> _DATA EXCERPTS_
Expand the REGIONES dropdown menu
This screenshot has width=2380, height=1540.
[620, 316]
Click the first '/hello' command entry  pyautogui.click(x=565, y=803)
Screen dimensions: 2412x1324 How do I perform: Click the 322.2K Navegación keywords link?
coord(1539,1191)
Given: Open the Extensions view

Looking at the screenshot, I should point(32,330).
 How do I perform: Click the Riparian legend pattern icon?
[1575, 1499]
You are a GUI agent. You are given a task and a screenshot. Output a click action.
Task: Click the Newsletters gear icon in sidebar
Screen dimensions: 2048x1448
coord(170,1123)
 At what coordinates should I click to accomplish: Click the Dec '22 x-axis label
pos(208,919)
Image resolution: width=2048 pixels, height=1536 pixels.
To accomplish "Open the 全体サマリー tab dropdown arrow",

> _REQUIRED WORK_
Repeat back the listing above exactly, including every line.

> _ANSWER FOR THIS EXERCISE_
Expand the REGIONES dropdown menu
This screenshot has width=2380, height=1540.
[620, 316]
Click the first '/hello' command entry  pyautogui.click(x=565, y=803)
Screen dimensions: 2412x1324 How do I perform: Click the 322.2K Navegación keywords link?
coord(1539,1191)
Given: Open the Extensions view

Looking at the screenshot, I should point(32,330).
 How do I perform: Click the Riparian legend pattern icon?
[1575, 1499]
You are a GUI agent. You are given a task and a screenshot. Output a click action.
Task: Click the Newsletters gear icon in sidebar
Screen dimensions: 2048x1448
coord(170,1123)
 At what coordinates should I click to accomplish: Click the Dec '22 x-axis label
pos(208,919)
Image resolution: width=2048 pixels, height=1536 pixels.
To accomplish "Open the 全体サマリー tab dropdown arrow",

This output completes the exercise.